FIG 7.

N-terminally tagged TERT is defective in repeat addition processivity. (A) Schematic overview of purification of endogenous telomerase by template affinity oligonucleotide purification as previously reported in reference 57. (I) Lysate form wt or tagged hESCs were prepared using hypotonic buffer. (II) The lysate was incubated with the telomerase template affinity oligonucleotide-conjugated beads. (III) After unspecific binding on the beads was washed off, enriched telomerase was eluted using the displacement oligonucleotide, which possesses a sequence complementary to the template affinity oligonucleotide but cannot be elongated by telomerase due to its 3′-end 2′-3′-dideoxycytidine. (IV) The elution fraction was used for direct telomerase activity assay. (B) Direct telomerase activity assay for wt or endogenously tagged hESCs.
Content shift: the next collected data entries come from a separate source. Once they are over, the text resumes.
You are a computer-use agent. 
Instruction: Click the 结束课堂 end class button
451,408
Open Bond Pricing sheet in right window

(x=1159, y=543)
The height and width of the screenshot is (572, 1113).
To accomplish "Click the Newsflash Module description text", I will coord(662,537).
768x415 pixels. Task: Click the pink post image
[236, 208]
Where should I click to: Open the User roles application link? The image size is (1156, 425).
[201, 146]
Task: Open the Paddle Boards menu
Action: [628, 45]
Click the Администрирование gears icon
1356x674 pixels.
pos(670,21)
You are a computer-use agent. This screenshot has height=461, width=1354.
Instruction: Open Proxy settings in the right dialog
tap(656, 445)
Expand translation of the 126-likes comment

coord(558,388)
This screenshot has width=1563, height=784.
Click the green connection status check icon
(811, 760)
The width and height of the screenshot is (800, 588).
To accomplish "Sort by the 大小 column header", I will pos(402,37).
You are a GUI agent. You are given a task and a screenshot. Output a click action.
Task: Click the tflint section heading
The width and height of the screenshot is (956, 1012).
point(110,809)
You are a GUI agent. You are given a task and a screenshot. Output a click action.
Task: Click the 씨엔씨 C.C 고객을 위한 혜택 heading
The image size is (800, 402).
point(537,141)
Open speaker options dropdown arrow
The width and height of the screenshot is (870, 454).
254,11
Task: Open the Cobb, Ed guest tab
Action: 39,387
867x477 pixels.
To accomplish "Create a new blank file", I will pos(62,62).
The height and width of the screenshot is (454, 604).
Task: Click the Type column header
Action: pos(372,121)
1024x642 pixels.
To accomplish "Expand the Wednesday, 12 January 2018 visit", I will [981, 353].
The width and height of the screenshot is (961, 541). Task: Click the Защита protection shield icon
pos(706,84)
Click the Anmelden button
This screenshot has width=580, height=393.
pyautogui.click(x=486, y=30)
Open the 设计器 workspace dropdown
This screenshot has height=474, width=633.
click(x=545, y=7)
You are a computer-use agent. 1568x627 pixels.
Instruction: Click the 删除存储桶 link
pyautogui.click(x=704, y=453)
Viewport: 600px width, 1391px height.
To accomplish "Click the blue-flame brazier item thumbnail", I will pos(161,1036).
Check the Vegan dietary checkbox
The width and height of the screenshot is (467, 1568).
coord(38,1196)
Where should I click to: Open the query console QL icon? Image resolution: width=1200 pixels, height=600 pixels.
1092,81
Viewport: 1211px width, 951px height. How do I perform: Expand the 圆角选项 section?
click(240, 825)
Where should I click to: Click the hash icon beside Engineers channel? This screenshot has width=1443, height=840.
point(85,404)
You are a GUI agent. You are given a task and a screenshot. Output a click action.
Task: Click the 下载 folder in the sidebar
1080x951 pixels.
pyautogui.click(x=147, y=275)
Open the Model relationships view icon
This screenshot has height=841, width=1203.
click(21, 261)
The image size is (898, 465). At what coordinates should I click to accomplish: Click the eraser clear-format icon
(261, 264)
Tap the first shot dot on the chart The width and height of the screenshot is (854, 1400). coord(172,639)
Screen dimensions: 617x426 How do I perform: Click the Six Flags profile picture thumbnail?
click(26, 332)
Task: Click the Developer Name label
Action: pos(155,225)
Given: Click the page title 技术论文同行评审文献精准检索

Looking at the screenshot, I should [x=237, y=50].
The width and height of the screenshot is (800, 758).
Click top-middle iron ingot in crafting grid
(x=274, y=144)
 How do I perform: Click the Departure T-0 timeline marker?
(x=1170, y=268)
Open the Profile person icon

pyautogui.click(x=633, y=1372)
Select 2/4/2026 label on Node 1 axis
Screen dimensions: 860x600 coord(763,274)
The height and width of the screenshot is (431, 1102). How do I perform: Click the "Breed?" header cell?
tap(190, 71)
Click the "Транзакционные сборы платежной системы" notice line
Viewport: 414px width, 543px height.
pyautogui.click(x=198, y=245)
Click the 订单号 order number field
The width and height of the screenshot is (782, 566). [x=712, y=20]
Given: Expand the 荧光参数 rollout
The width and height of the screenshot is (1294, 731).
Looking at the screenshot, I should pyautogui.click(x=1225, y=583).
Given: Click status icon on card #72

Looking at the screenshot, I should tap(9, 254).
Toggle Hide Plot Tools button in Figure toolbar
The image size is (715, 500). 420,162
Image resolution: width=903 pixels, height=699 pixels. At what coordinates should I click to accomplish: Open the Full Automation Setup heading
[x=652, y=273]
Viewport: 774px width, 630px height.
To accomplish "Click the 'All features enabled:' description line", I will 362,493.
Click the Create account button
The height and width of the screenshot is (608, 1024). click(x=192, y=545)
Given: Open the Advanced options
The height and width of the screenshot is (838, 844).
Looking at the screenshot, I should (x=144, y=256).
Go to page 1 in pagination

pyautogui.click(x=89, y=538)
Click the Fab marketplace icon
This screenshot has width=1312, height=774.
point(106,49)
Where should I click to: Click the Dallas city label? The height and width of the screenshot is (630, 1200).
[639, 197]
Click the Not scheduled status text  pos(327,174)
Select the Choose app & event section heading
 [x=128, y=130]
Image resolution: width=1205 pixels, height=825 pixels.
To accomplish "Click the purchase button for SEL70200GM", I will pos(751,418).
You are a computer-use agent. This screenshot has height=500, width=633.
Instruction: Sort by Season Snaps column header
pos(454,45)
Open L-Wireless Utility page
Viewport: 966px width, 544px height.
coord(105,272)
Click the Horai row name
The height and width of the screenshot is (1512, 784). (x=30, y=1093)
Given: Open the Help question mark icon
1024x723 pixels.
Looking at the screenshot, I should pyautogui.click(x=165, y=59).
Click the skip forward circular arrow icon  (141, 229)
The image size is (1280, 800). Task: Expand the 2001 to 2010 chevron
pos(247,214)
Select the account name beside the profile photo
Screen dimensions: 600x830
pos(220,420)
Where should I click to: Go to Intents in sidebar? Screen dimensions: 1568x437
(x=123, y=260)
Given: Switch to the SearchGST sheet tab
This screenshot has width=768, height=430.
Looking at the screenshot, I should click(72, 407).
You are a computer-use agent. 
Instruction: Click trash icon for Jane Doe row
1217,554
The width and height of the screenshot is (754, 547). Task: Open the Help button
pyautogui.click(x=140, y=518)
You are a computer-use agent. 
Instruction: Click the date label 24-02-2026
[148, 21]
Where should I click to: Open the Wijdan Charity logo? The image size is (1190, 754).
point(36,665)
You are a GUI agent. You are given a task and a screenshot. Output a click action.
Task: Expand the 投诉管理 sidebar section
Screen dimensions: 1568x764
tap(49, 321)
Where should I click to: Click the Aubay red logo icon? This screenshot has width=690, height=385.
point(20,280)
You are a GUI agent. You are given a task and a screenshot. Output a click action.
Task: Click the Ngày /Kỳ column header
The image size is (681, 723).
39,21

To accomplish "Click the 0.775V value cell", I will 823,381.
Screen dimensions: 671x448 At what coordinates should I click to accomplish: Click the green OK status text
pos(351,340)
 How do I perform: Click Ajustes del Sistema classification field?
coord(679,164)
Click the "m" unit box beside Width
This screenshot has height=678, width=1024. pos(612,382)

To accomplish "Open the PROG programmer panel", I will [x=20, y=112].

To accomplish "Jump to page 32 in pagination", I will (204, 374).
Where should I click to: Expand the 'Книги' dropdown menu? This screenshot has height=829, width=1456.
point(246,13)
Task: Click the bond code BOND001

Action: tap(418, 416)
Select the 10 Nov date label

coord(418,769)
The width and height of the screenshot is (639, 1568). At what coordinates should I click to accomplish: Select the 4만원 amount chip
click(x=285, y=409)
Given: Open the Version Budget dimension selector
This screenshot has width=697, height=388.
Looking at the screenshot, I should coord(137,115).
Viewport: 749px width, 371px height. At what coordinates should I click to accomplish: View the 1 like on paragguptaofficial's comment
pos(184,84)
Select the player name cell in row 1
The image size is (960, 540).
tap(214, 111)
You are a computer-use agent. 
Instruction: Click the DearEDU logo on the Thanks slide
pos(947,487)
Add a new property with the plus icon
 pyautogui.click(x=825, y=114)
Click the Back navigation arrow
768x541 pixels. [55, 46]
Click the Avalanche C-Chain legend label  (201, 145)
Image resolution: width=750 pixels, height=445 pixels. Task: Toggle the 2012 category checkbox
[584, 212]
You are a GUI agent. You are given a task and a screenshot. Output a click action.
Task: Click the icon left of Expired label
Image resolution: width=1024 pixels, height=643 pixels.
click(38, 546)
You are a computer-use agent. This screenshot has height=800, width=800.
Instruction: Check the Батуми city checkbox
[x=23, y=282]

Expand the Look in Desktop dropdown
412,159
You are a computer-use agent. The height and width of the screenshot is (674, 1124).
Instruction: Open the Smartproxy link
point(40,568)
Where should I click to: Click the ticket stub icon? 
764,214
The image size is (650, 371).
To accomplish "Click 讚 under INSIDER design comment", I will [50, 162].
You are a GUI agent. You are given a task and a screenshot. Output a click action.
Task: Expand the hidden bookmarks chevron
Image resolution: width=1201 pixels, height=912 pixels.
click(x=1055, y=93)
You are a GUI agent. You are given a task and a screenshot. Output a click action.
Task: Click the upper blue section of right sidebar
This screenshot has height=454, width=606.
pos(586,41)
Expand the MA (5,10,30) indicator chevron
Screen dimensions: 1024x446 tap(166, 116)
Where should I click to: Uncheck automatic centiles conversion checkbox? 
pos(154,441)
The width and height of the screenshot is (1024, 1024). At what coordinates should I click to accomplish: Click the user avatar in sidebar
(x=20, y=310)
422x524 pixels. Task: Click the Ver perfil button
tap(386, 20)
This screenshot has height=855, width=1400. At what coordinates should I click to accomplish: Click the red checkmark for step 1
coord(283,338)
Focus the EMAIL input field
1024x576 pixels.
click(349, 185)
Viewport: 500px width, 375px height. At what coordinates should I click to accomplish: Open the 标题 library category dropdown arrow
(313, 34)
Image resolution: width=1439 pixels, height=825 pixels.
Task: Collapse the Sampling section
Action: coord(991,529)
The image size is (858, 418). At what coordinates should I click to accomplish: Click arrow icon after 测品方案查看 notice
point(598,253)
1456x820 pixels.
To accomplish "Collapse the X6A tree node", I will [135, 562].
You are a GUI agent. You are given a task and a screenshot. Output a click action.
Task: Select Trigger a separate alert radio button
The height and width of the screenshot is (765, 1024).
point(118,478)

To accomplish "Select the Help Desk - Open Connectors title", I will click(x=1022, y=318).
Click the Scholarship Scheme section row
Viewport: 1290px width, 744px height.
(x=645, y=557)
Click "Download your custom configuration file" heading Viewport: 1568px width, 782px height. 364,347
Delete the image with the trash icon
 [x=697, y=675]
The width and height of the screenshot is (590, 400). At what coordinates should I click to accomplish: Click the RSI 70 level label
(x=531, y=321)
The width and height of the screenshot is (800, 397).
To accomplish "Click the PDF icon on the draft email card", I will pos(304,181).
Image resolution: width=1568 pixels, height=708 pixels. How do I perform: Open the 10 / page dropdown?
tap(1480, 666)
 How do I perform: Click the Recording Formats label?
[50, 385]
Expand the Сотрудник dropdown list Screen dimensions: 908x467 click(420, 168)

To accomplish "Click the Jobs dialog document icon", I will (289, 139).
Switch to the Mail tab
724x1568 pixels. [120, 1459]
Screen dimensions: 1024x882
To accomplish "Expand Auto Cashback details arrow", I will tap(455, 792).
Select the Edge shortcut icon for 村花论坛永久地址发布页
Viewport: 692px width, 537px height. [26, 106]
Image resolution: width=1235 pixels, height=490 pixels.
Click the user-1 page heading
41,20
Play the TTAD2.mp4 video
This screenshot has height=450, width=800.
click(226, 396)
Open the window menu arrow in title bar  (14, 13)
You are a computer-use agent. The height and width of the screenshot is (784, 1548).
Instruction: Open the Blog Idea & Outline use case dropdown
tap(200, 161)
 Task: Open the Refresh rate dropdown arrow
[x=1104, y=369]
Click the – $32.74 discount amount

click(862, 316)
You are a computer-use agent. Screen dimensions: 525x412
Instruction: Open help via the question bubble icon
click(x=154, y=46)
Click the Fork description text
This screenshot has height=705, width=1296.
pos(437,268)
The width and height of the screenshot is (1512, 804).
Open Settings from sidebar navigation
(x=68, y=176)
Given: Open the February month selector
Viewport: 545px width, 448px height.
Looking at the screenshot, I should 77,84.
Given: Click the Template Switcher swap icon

An 18-nt (TTAGGG)₃ primer was used as the substrate of the direct extension assay. This 18-nt substrate was used as an end-labeled marker. A 12-nt (TTAGGG)₂ primer was used as the recovery control (RC) for ethanol precipitation. Telomerase activity represented in the region indicated by arrows was quantified, and the ratio of high RAP to low RAP is shown at the bottom of the gel. (C) Direct telomerase activity assay as described for panel A. Lysates of wt and tagged TERT hESCs from panel B were prepared independently followed by telomerase template oligonucleotide purification and a direct-extension assay to measure telomerase activity. To visualize the RAP defect, the graph to the right shows the signal intensity of the gel to the left for wild-type cells with the signal intensities for Flag-TERT cells superimposed. Numbers above each peak indicate Flag/wt signal ratios.